__ARTICLE__.
★ ★ ★
More approachable names #19

eugene-eeo · 2015-04-12T05:02:21Z

I think @msiemens has raised an important issue about the terminology used in our project. We should always strive to make it more "intuitive", that is, that developers can just start delving into the source code without having to look up the technical terminology used. Some suggestions:

quantifiers -> metrics
pruners -> selectors/mappers

As for maximisers I don't know of a better name, but it sounds a mouthful ;)

cc @libextract/owners @libextract/contrib

rodricios · 2015-04-12T05:10:01Z

I'm on board with metrics instead of quantifiers, but I'm personally more convinced that "pruning" fits what's going on in that submodule. Here's a snippet from the wiki:

A top down pruning will traverse nodes and trim subtrees starting at the root [..]

And from google's auto definition:

Pruning is a horticultural and silvicultural practice involving the selective removal of parts of a plant, such as branches, buds, or roots

And ditto on the "mouthful" sentiment lol.

eugene-eeo · 2015-04-12T05:13:44Z

What about renaming @pruner to @prunes or @selects?

rodricios · 2015-04-12T05:20:02Z

I think @selects is appropriate in that case. We provide the user with the selects decorator for custom pruners, or they can also user our builtin pruners?

eugene-eeo · 2015-04-12T05:27:19Z

Builtin ones can be used as well, but my current concern is that the pruners aren't having a uniform type signature. For example prune_by_node_text_length returns the node's parent and the node text length. So it should be per-strategy, i.e. ``libextract.html.article.get_parent_textlen_pairs`.

Update: Also, what's basket()?

rodricios · 2015-04-12T05:41:31Z

I took basket out, forgot I left it there :P

prune_by_node_text_length returns the node's parent and the node text length

A node's parent or a node shouldn't be much of a problem since they're both of type lxml.html.HtmlElement

I agree that the second item yielded should stick to a single type instead of numerical or Counter

eugene-eeo · 2015-04-12T05:44:27Z

With that being said, I think we may be approaching a zone of overly generic code. I think that doman-specific functions should remain domain specific. If the user wants to create a function that traverses the tree, they should be required to write their own traversal function. For example some traversals are more efficient if they share state, e.g.:

def get_pairs(etree):
    cache = {}
    for node in etree.xpath(SELECTOR):
        id = node.get('id')
        if id not in cache:
            cache[id] = func(node)
        yield cache[id]

rodricios · 2015-04-12T05:55:18Z

If the user wants to create a function that traverses the tree [..]

I'm under the impression that tree traversal is kind of a must in this domain. Couldn't we apply a similar mechanism, like an internal cache variable, if the user would like to share state?

eugene-eeo · 2015-04-12T05:59:03Z

About the overly generic code- seems like we won't be hitting that zone too soon, and no we shouldn't provide caching or memoziation. That is to be provided by the user themselves. The decorators we provide merely "enforce" a common pattern.

rodricios · 2015-04-12T05:59:07Z

I should note that part of the motivation to "pruning", "maximizing", etc. is because those are basically the steps laid out in most A.I. resources that talk about searching & predicting.
★ ★ ★
According to the thread, what type do a node and a node's parent both have? The material after the thread has no connection to it.

[Rows of data for pointing]
★ ★ ★
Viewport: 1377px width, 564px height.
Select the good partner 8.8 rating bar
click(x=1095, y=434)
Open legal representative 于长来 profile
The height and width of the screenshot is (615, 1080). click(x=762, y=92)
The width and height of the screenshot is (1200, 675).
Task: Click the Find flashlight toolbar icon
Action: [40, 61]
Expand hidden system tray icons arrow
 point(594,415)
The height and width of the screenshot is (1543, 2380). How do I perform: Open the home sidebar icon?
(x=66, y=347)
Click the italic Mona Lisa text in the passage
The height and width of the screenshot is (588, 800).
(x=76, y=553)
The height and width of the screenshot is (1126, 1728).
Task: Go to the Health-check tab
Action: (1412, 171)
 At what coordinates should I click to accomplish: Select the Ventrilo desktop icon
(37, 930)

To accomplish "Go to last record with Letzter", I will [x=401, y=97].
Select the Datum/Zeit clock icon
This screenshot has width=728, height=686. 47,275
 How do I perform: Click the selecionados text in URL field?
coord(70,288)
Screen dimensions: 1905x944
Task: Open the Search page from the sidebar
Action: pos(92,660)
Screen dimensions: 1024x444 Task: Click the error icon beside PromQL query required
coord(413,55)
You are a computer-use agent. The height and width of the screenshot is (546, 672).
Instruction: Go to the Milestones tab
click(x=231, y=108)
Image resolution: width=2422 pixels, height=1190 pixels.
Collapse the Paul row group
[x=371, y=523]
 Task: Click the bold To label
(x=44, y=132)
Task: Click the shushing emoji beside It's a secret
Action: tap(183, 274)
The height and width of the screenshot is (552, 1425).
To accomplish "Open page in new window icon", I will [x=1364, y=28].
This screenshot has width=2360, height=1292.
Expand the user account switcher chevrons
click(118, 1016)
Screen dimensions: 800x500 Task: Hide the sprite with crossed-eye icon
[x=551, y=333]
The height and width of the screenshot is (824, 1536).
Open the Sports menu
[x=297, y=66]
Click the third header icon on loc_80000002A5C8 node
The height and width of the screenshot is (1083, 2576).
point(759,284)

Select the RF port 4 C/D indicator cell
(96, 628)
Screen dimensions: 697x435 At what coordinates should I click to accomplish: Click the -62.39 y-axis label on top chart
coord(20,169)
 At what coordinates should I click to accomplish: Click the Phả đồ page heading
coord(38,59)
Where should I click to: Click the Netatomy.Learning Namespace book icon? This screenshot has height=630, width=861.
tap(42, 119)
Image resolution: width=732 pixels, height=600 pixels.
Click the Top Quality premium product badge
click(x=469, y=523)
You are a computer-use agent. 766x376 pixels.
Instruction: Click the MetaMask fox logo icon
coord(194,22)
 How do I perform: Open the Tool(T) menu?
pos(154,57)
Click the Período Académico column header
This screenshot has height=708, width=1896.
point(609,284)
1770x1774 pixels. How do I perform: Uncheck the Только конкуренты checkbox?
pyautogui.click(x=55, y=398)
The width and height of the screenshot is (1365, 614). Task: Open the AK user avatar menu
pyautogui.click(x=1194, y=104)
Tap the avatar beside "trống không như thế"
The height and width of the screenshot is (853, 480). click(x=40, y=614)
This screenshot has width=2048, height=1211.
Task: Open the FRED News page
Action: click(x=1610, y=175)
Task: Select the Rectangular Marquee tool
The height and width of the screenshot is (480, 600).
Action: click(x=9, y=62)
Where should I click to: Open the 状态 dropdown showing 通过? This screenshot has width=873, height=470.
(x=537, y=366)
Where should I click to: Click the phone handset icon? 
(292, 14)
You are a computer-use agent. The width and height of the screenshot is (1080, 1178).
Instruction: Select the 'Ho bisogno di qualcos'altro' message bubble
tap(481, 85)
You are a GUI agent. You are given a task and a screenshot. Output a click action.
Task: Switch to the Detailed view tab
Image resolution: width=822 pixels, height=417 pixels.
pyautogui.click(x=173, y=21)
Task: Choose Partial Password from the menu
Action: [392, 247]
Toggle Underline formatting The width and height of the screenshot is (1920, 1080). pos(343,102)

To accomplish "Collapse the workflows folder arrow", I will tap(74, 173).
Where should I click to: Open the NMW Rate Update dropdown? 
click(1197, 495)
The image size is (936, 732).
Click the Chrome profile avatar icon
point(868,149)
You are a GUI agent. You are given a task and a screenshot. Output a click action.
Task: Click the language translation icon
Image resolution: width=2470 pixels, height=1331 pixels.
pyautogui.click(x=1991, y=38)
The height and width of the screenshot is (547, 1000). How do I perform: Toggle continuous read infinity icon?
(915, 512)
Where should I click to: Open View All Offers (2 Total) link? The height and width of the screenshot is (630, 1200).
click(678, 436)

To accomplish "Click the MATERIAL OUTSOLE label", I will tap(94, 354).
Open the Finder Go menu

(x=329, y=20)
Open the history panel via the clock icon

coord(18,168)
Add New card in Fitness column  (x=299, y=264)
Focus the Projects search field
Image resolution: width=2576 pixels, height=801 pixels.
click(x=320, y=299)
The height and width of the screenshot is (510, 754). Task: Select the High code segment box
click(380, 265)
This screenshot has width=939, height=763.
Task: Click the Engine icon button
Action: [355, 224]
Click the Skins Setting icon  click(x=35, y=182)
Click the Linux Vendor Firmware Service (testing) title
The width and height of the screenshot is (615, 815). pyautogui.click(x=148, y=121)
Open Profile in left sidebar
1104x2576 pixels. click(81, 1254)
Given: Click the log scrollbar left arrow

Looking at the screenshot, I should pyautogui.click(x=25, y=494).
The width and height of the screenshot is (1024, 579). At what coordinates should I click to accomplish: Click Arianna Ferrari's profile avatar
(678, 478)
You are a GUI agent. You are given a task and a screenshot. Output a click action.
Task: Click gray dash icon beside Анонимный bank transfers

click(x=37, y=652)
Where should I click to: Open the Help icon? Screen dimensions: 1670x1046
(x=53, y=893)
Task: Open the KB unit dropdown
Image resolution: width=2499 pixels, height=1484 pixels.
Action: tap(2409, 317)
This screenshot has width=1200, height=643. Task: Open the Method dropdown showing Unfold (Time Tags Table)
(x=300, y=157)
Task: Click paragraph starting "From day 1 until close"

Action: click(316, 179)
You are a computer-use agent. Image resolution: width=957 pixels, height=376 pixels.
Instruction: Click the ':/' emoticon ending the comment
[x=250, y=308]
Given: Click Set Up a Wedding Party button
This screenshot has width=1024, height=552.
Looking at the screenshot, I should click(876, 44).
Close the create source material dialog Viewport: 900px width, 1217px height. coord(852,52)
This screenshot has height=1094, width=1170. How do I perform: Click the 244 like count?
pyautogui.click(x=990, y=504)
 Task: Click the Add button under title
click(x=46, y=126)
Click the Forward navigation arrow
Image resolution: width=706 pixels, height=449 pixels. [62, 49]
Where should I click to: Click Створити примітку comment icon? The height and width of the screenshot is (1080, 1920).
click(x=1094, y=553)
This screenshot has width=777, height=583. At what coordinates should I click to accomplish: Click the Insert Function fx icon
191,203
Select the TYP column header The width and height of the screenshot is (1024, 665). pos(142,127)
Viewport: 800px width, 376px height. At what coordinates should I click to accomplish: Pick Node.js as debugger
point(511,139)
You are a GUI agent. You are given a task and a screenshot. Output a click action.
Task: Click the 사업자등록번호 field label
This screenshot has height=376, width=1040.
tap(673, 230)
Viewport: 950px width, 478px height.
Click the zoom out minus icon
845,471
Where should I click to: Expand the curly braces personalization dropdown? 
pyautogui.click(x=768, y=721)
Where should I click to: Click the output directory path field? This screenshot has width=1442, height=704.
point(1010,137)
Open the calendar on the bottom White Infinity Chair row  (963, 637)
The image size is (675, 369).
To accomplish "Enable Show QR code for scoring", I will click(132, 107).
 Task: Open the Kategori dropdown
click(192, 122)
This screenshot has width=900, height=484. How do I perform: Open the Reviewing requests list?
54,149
★ ★ ★
__EXPECTED ANSWER__.
Both are of type lxml.html.HtmlElement.